Over the past few months, the same old factions have realigned. There are wonderful APs, but their first concerns are making things palatable for other APs. They don't want to get too dirty with us for fear of scaring off potentially "nice" other APs. Fair enough, I get it. We hew to our own. 

There are some fmoms who really will go the distance with us, and I am so happy to have them in our corner. But I am also tired of being hung out to dry by the fmoms who can only hear their own pain. When I began talking to my own fmom I would walk on eggshells and worry that she would hang up on me when I would mention my APs because the most vociferous ones in blogland would always mention that talk of APs was like a stab to their hearts, etc. I would backpedal and sweat and worry that I had offended her, and prostrate myself. She, by contrast, is a person who seems to have dealt with her shit, or at least isn't laying it on me like a ton of bricks. At one point during all my freakout worry when I mentioned the drama, she basically said, "What were you supposed to do, raise yourself?" And it was done. She recognizes that the past is the past, I am who I am because I combine what she gave me and what my APs gave me, and that's just how it is. So there's no drama. It's such a relief. She reminds me so much of my dear Lori C! No more holding hostage or shaming me for using the "wrong" words. As an fmom you may have had no choice, you may have had a gun to your head, it may have been the worst day of your life, but I wasn't there, I am not your kid, I love both my moms, and I am okay with that. I know you have your own pain, and it's your pain, not my pain. I can't absolve you, I won't play the pain game. I am sorry that you're sad, I can support you, but please don't displace your anger onto me. 

But really, who will stand up for adoptees, as when an unbelievable AP woman (I cannot bring myself to call her "mother") posted a picture of her beautiful daughter, adopted from Asia, pulling at her eyes and asking, "Mommy, do I look Chinese?" What. The. Fuck? (Read Joy's response to it.

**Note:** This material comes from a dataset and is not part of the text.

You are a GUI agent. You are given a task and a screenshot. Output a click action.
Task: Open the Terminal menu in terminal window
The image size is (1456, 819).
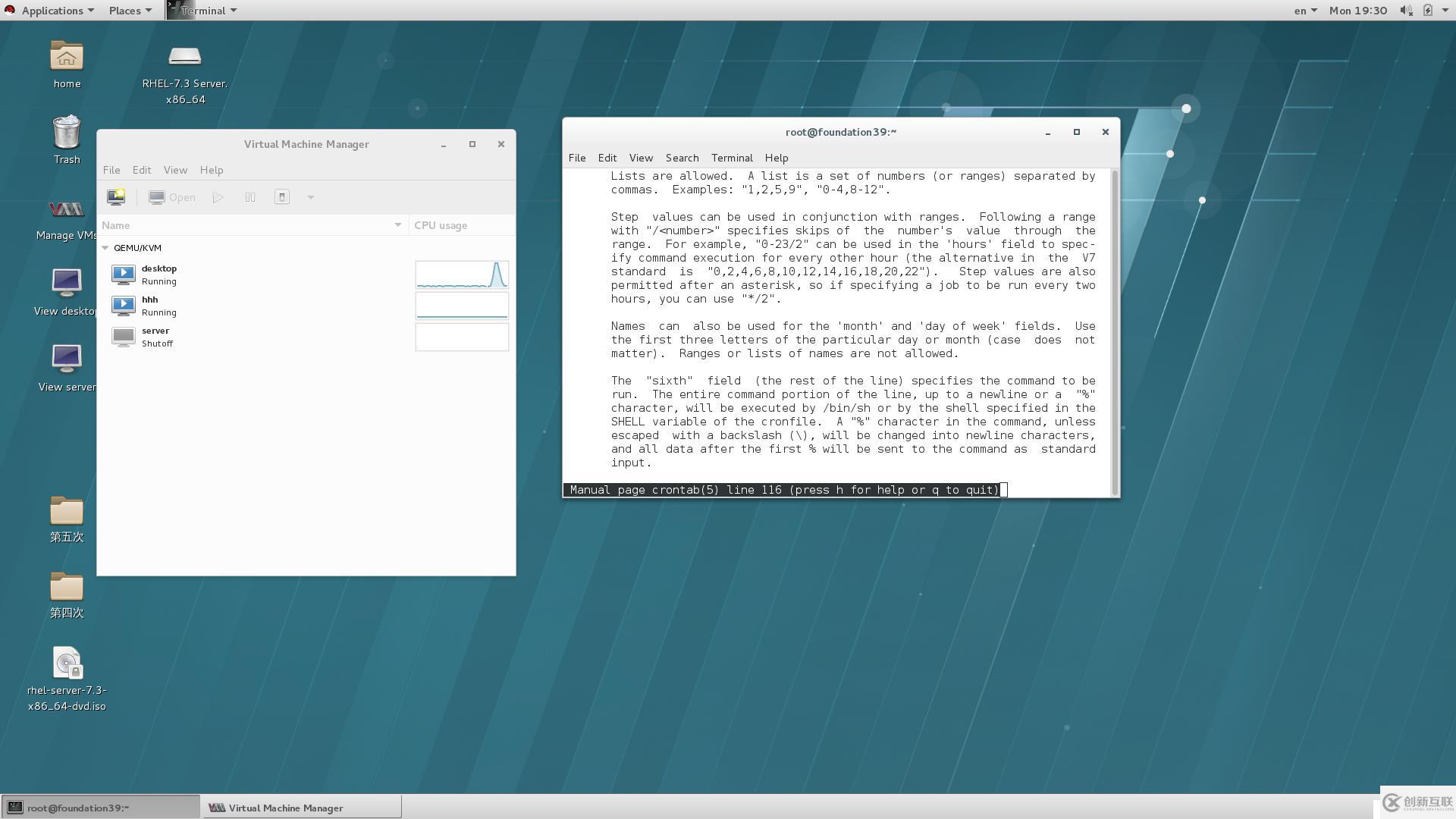pyautogui.click(x=732, y=157)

I don't want to link to this woman's blog and give her traffic. Yuck.) And when called out on her racism, she told reasonable people, including a Taiwanese international adoptee, to "take a chill pill"? Where do these people come from, and how do they pass home studies? Oh yeah, the money part. HUBRIS. She has lots of it. She kept telling us she wouldn't listen because Von and Mei-Ling weren't being polite (they were) but exactly how polite, for how long, can you be to a racist person who is degrading you? In my mind, you shouldn't be polite at all. That's an unreasonable request, and one meant to further degrade you and silence you, US. And in the end, who was arguing? It was only adoptees. No APs, no first parents. Just adoptees. And the racist woman's Greek chorus of racist friends. Horrific. There was no point in arguing, because there was no listening, just accusations and defensiveness. Dialogue is impossible with such people. It breaks my heart, but my heart is always broken at such times. This poor little beautiful girl will grow up and know her mother degraded her on the Internet. What a horrible thing to bear, and what's worse is that her mother is blind to it. Willfully so. 

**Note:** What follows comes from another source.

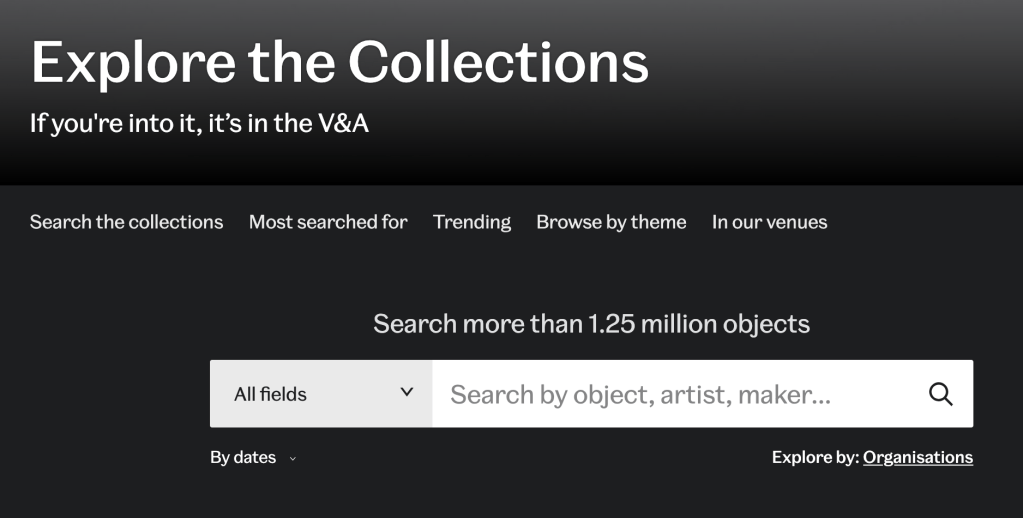Click the All fields label text
This screenshot has width=1023, height=518.
point(270,394)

The upshot is that I have triple the resolve to take care of my own tribe. We adoptees are all we have. I see, more than ever, that we are still the commodity, still the silenced part of the "constellation," still the plaything out there that people seem to want to shame like a toy, a non-human. Well, fuck that. I *am * a human, a smart human, and a human with a voice who very much refuses to be a doormat. I might not have the balls of Steve Jobs, but I will pretend that I have his training balls. 

And those of you who are acting hubristically: there is punishment. Beware your lack of insight and compassion. There is always Nemesis, who brings about divine retribution if your infractions displease the gods. Maybe you will overstep that boundary. Maybe you are Christian, and don't believe in all this. If so, do you believe that shaming people for pleasure is something that Jesus would think was appropriate? 

Thank you, Joy, for stirring me to write again.